Comprehensive Analysis
This valuation, based on a stock price of $61.50, suggests that FIS is trading below its estimated intrinsic value of $65–$80, implying a potential upside of nearly 18%. The primary appeal comes from its forward-looking multiples. The Forward P/E ratio of 10.3 is significantly below historical averages and peers, suggesting a fair value around $89 if a conservative 15x multiple is applied to its forward earnings. Similarly, its EV/EBITDA multiple is reasonable for its industry, and applying a discounted peer multiple to its EBITDA suggests a fair value of about $65 per share, after accounting for its debt.
The cash-flow-based valuation provides strong support for the current stock price. FIS boasts an impressive TTM FCF Yield of 7.88%, indicating it generates substantial cash relative to its market value, which is more attractive than many industry peers. This high yield suggests the company's dividend and buyback programs are well-covered by cash operations, even if not by GAAP earnings. Valuing its free cash flow at a required yield appropriate for a mature, levered company results in a fair value range of $55–$62 per share.

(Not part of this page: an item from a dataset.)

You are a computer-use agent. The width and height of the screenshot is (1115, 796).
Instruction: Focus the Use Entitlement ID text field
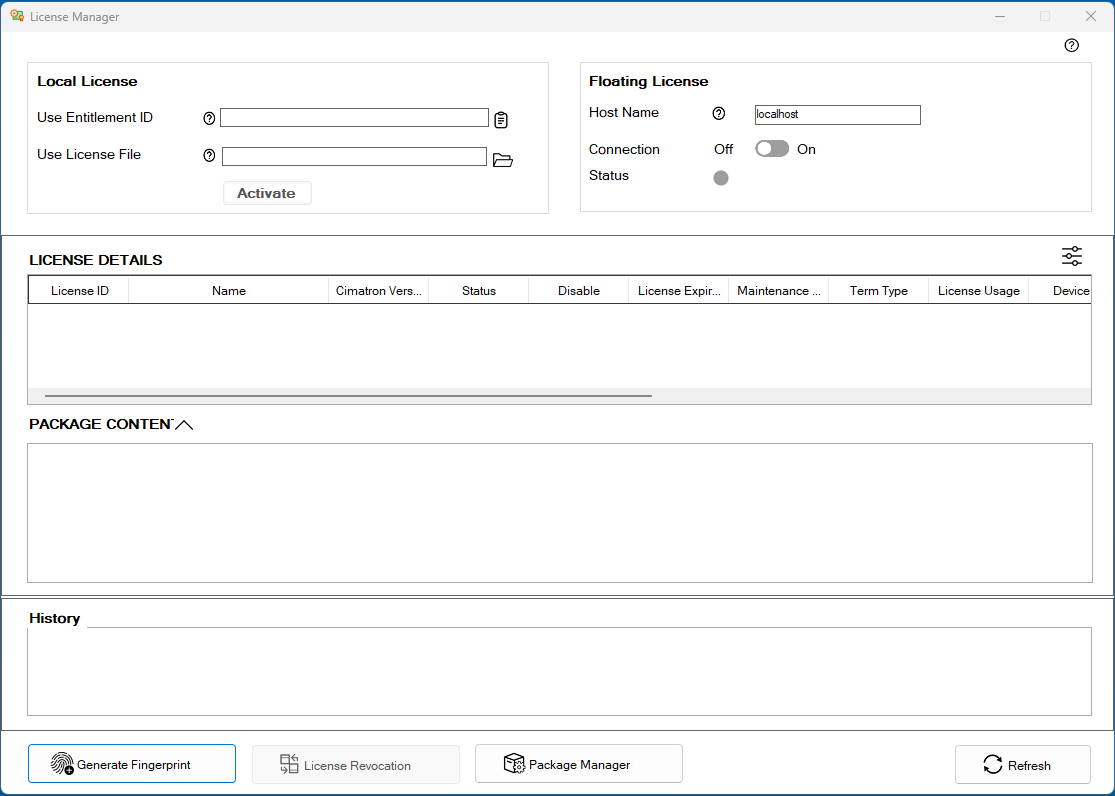coord(354,118)
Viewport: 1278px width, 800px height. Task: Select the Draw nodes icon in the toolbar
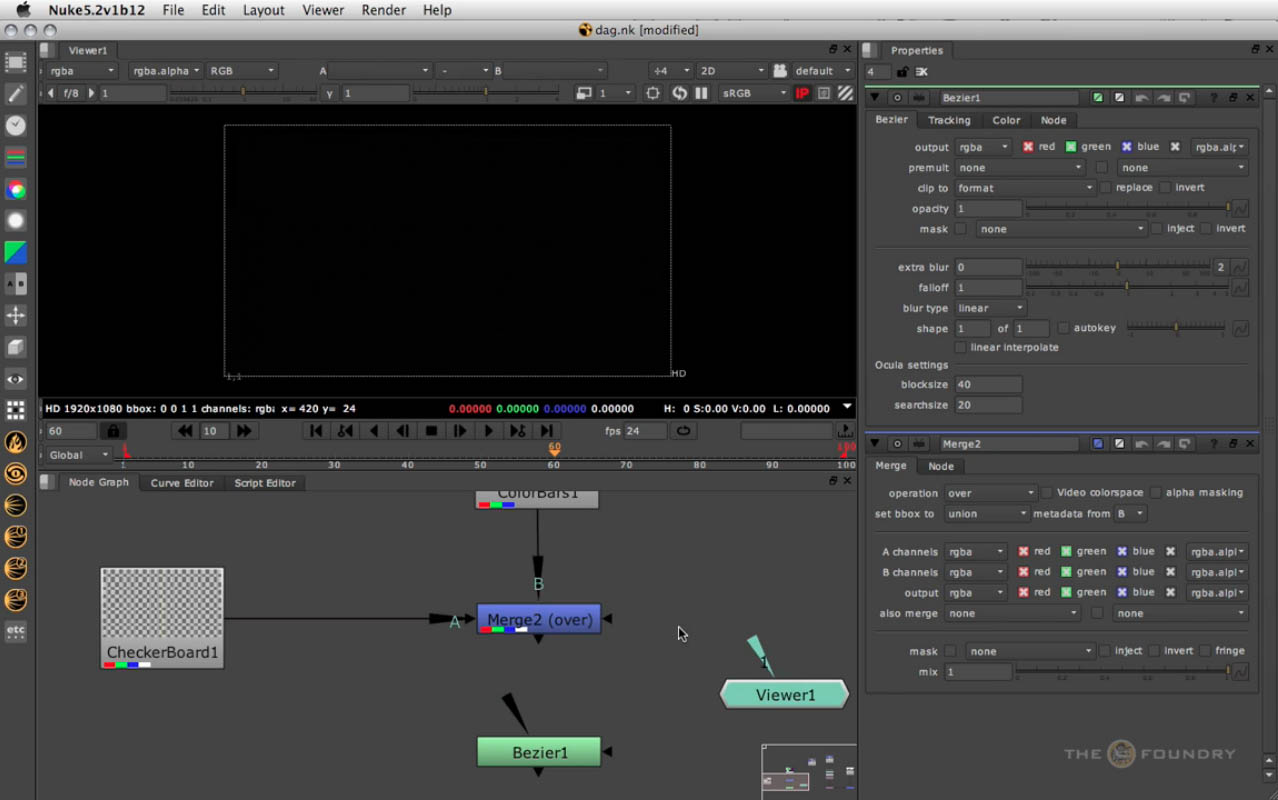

A triangulation of these methods—heavily weighting the forward-looking multiples—points to a fair value range of $65–$80. The market is clearly pricing the stock based on a future earnings recovery rather than its challenged trailing results. The strong free cash flow yield provides a solid valuation floor, offering a degree of safety. Based on this analysis, FIS appears undervalued, provided it can deliver on its projected earnings and execute its turnaround strategy successfully.